Flávio Moura Travassos – Fatores socioeconômicos pesam muito na saúde ocular porque o diabetes exige controle contínuo e acesso regular ao sistema de saúde. Nas classes D e E, infelizmente é mais comum haver dificuldade para manter dieta adequada, comprar medicamentos, monitorar glicemia e conseguir consultas e exames. Isso favorece descompensação, aumentando o risco de retinopatia diabética e outras complicações. Para se ter ideia, em 20 anos, 99% dos diabéticos tipo 1 e 60% dos diabéticos tipo 2 apresentam algum grau de retinopatia diabética. Além disso, muita gente só procura ou consegue atendimento quando já há perda visual, e aí o tratamento fica mais complexo e o prognóstico pior. Por isso, o enfrentamento passa por rastreamento ativo (exame de fundo de olho/retina mesmo sem sintomas, anualmente), integração entre atenção básica e oftalmologia e garantia de acesso rápido ao tratamento quando a lesão é detectada. Com diagnóstico precoce e acompanhamento, a maioria dos casos pode ser controlada antes de evoluir para cegueira.

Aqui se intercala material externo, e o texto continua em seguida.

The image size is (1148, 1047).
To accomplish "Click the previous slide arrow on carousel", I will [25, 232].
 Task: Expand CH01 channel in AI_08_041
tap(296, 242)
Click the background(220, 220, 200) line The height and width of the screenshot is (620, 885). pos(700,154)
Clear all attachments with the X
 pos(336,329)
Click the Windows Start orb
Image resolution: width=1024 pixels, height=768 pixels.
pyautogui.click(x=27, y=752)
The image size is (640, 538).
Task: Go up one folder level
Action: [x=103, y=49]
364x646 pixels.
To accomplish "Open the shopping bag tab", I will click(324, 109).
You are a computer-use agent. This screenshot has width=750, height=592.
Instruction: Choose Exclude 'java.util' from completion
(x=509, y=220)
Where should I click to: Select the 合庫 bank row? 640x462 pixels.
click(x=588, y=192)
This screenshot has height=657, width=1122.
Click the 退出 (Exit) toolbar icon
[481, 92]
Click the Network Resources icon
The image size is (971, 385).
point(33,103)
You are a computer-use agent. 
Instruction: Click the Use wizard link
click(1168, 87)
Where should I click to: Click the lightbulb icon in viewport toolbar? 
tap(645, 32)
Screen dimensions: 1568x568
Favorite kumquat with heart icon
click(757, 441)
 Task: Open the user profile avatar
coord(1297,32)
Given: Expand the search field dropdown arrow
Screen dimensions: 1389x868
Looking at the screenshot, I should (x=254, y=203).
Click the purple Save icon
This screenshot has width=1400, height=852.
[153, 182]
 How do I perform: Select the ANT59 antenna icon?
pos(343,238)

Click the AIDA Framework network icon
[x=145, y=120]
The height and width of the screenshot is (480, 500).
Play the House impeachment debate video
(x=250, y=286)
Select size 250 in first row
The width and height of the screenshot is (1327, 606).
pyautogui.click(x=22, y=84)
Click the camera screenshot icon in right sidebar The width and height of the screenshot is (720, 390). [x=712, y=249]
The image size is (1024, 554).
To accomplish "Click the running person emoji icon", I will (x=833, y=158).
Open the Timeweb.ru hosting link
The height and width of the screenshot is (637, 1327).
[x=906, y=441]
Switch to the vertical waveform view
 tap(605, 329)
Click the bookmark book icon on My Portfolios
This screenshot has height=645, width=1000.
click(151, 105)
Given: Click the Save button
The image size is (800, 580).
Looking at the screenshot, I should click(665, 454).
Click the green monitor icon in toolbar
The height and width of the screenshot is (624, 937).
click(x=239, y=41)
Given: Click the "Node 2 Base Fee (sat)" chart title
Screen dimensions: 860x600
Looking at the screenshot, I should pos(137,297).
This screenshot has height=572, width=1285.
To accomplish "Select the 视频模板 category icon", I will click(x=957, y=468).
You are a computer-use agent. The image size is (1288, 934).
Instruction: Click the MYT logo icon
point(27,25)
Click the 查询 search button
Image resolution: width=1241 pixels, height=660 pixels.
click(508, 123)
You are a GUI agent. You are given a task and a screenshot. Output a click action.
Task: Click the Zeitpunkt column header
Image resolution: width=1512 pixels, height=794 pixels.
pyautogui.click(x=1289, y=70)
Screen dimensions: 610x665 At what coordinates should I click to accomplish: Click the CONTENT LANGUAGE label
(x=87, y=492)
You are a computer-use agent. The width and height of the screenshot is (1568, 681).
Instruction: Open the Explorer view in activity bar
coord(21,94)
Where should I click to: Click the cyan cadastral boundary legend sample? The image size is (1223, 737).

NORDESTE – O Sr se apresenta a partir de um Centro avançado, como acontece na USP, referência em vários níveis. Na sua opinião, como anda o nível da Medicina, da Oftalmologia do Brasil, a partir das Universidades envolvendo as do Nordeste?
Flávio Moura Travassos – A Medicina e a Oftalmologia no Brasil evoluíram muito e hoje contam com centros de excelência em várias regiões. Polos como a USP têm vantagens em volume de casos, tecnologia e pesquisa, mas qualidade não é questão apenas de geografia: no Nordeste há universidades e serviços com formação sólida e profissionais altamente qualificados, comparáveis a centros tradicionais do Sul e Sudeste. Eu mesmo concluí minha graduação em Medicina na Universidade Federal da Paraíba e, quando fui a São Paulo para realizar a especialização, subespecialização e doutorado em Oftalmologia na USP, posso dizer que não era inferior a nenhum colega que estava dividindo o ambiente de trabalho comigo. Cada lugar tem seus pontos fortes e desafios, e a formação também depende muito do próprio médico: quem estuda, busca boa supervisão e corre atrás, torna-se um excelente profissional. E é com esse espírito que procuro trazer para o Nordeste o que há de melhor do que aprendi e construí na minha trajetória na USP, no Hospital das Clínicas, um dos maiores hospitais públicos da América Latina.
NORDESTE – Por fim, o que Sr projeta para o futuro de sua performance e atuação profissional?
Flávio Moura Travassos – Quero consolidar uma atuação centrada no paciente com escuta, clareza nas orientações e busca do melhor resultado visual possível em cada caso. Pretendo seguir unindo assistência, pesquisa e atualização contínua para trazer o que há de mais sólido e moderno para a prática. A dedicação ao ensino também é relevante, pois sigo orientando, por meio de aulas e palestras, oftalmologistas em formação no Brasil inteiro através do OFTREVIEW, ajudando a multiplicar conhecimento e qualidade de atendimento.